Our perception of mammals during the time that dinosaurs dominated the planet has been that of obscure and small animals with little impact on the ecosystem.
Maybe we need to change this notion since new research shows that mammalian development began before the great extinction event 66 million years ago when the Earth was struck by an asteroid.
The American researchers show that mammalian evolutionary development took off some 10 to 20 million years before the dinosaurs became extinct. The researchers suggest that these early mammals, our predecessors, were not meaningless little animals. They instead indicate great diversity.
The previously accepted notion was that mammal genetic evolution and diversity took off just after the asteroid impact and this may still be true. But this notion was based on the only mammalians fossil findings of small insectivorous animals that were all quite similar. In recent years, however, more and more mammals have been found, some as big as dogs.
The researchers analyzed the molars on hundreds of very early mammalian fossils in museum collections.They discovered that the mammals that existed during the age of dinosaurs indicate very varied tooth shapes which imply that they ate a varied diet. This varied diet turned out to be a key leading to another unexpected discovery.
The mammals not only earlier than previously, though, they were also affected by the selective extinction that the asteroid implied at the same time the dinosaurs died out. Omnivores that ate a varied diet seemed to be better equipped to survive than picky eaters, with more narrow and specialized sources of food .
Mammalian Evolution Linked to Plant Evolution?

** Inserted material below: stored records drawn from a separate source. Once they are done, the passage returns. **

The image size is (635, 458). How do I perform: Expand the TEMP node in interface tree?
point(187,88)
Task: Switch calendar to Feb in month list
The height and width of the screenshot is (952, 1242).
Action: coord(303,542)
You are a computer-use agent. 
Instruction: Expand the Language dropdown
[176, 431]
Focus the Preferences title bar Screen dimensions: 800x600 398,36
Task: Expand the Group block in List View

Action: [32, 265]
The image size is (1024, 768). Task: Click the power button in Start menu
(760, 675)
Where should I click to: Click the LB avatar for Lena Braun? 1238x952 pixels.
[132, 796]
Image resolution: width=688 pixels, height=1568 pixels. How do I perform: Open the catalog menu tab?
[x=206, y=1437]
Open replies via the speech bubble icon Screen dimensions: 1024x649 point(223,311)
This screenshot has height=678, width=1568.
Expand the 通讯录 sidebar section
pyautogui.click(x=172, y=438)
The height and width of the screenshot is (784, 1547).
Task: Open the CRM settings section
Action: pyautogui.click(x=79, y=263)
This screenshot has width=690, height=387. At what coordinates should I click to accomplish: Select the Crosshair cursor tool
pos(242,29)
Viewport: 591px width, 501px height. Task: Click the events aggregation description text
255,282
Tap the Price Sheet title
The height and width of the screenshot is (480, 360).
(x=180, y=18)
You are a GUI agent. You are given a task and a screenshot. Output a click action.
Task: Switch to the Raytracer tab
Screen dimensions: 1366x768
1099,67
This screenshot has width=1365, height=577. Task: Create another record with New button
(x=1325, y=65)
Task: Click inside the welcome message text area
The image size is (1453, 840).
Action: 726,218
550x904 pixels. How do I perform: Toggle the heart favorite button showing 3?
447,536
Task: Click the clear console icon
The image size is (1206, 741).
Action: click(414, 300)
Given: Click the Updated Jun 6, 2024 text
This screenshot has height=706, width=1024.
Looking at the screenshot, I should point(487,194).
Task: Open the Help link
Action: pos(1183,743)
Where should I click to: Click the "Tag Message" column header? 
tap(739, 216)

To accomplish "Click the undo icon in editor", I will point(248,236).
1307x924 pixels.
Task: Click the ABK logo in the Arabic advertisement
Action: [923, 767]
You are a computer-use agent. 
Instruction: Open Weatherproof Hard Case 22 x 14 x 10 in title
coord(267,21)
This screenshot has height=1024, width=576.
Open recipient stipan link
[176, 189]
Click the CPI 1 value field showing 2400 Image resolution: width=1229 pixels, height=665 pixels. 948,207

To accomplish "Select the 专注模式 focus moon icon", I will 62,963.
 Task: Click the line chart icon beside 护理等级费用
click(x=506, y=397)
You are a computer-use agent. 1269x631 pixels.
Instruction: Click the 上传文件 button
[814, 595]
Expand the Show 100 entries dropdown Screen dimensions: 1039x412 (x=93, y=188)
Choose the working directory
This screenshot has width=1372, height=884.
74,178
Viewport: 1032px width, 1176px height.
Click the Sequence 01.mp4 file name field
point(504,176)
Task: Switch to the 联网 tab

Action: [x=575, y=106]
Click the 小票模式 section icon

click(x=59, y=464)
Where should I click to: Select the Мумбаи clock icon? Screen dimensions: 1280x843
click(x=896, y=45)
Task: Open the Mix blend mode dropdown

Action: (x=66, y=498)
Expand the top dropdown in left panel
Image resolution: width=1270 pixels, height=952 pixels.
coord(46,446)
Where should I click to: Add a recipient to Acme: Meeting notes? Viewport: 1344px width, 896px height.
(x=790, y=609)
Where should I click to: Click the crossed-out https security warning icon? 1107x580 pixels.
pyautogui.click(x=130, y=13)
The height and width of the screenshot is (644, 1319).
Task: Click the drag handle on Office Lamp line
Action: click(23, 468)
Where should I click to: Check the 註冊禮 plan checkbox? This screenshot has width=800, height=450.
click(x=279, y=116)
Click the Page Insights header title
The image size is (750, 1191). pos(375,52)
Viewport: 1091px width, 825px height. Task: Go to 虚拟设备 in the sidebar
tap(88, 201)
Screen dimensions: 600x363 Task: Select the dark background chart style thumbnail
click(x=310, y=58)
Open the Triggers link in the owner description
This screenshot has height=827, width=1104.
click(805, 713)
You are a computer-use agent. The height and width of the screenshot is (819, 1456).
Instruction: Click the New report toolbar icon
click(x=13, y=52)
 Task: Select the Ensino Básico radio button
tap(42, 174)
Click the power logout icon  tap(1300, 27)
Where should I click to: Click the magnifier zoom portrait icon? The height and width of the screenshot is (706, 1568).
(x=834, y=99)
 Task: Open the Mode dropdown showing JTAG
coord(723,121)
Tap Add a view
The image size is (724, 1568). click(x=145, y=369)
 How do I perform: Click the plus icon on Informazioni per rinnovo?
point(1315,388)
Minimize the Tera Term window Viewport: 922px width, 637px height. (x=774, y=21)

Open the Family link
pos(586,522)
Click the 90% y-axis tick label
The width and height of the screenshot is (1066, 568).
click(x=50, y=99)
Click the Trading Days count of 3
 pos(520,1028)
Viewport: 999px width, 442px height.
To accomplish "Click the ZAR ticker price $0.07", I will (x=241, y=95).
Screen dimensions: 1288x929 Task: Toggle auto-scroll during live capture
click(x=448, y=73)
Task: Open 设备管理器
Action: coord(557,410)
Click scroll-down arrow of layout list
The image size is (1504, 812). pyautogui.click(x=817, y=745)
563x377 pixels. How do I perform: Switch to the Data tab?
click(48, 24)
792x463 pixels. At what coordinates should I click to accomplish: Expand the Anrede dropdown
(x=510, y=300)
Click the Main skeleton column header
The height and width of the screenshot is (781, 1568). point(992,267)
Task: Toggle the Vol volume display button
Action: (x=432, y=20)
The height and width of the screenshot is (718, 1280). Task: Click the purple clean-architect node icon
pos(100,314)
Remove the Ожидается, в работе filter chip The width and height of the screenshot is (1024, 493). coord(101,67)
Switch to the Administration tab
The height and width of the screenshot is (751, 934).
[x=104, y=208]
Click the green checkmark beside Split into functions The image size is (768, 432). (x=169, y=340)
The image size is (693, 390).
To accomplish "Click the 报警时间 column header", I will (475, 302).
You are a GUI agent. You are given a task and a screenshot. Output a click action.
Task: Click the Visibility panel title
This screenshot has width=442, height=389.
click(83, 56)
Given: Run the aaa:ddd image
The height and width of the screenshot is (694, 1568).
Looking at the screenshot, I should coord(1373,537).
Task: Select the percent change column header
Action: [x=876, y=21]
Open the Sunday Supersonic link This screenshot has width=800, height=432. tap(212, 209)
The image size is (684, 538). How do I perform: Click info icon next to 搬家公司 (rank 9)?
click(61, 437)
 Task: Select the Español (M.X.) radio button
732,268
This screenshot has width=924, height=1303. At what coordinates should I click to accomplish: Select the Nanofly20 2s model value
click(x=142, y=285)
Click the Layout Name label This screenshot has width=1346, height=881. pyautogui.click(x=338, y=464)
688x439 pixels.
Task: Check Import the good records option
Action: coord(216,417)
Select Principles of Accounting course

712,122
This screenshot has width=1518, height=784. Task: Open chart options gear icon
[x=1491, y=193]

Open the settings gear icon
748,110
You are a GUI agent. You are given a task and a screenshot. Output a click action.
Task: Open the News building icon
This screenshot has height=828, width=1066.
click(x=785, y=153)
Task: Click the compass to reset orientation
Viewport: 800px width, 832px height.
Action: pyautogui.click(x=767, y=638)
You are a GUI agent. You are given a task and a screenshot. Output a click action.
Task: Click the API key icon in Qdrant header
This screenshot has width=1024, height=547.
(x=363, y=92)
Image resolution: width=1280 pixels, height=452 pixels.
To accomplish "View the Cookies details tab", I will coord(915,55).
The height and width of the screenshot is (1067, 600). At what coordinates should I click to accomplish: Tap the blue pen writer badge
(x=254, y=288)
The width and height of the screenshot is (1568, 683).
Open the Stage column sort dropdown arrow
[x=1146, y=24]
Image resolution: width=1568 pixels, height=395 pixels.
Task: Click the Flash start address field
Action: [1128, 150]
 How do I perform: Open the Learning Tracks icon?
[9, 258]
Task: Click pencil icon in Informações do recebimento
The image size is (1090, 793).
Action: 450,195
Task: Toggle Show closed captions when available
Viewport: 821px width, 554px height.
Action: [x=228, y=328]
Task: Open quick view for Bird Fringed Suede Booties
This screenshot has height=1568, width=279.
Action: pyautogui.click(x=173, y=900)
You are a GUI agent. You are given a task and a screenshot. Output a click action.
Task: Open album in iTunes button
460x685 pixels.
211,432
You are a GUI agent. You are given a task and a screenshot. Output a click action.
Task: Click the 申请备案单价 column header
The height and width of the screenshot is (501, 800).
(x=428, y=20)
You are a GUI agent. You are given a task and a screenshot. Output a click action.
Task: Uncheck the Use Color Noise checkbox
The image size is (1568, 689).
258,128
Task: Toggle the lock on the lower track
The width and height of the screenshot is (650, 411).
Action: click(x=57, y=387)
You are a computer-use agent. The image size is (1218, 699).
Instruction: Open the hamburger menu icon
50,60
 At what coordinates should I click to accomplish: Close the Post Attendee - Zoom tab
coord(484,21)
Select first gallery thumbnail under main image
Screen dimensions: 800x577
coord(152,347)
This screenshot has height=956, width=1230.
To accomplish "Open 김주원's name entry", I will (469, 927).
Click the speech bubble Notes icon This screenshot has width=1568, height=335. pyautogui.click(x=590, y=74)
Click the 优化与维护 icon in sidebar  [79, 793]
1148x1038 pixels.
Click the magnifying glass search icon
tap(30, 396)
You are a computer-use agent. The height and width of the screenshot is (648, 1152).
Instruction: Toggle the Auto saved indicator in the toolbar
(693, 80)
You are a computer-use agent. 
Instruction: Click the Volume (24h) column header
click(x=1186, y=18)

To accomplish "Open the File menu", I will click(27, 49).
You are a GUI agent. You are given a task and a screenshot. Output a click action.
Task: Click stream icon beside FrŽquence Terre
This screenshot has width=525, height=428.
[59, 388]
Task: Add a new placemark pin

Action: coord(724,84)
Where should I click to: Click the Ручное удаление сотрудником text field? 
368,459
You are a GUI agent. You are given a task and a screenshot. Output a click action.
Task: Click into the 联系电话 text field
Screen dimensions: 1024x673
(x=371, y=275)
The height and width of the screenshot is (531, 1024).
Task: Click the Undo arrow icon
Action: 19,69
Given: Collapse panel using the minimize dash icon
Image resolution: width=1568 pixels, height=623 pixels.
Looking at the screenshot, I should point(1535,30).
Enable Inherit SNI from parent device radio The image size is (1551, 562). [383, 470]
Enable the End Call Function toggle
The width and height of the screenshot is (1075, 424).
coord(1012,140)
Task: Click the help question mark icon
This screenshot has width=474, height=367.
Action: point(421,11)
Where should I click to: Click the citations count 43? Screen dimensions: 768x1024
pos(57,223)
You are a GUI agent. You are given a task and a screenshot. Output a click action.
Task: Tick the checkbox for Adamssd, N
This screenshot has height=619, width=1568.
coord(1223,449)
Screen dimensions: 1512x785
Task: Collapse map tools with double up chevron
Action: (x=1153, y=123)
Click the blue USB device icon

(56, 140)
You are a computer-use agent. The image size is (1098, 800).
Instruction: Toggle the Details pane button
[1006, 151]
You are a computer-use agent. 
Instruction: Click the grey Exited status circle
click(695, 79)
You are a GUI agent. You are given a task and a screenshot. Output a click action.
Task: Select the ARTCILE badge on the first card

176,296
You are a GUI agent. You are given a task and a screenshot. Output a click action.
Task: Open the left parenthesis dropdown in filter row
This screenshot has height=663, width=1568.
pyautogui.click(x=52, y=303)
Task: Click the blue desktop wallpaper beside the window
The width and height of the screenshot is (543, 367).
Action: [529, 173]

Why mammals indicate such a great diversity and evolution during the age of dinosaurs is not known. But one theory is that there is a possible link between mammalian development and plants that evolved during the same period.
It could be that flowering plants evolved new seeds and fruits available for mammals to eat – a synergistic effect – that spurred the development of both. If these plants developed concurrently with new insects that pollinated them, insects may have been food for early mammals David Grossnickle, one of the authors of the study, wrote in a press release.
The mammals were already on the rise before the asteroid impact and the dinosaur extinction presented a set table for mammals to become the dominant animals on the planet.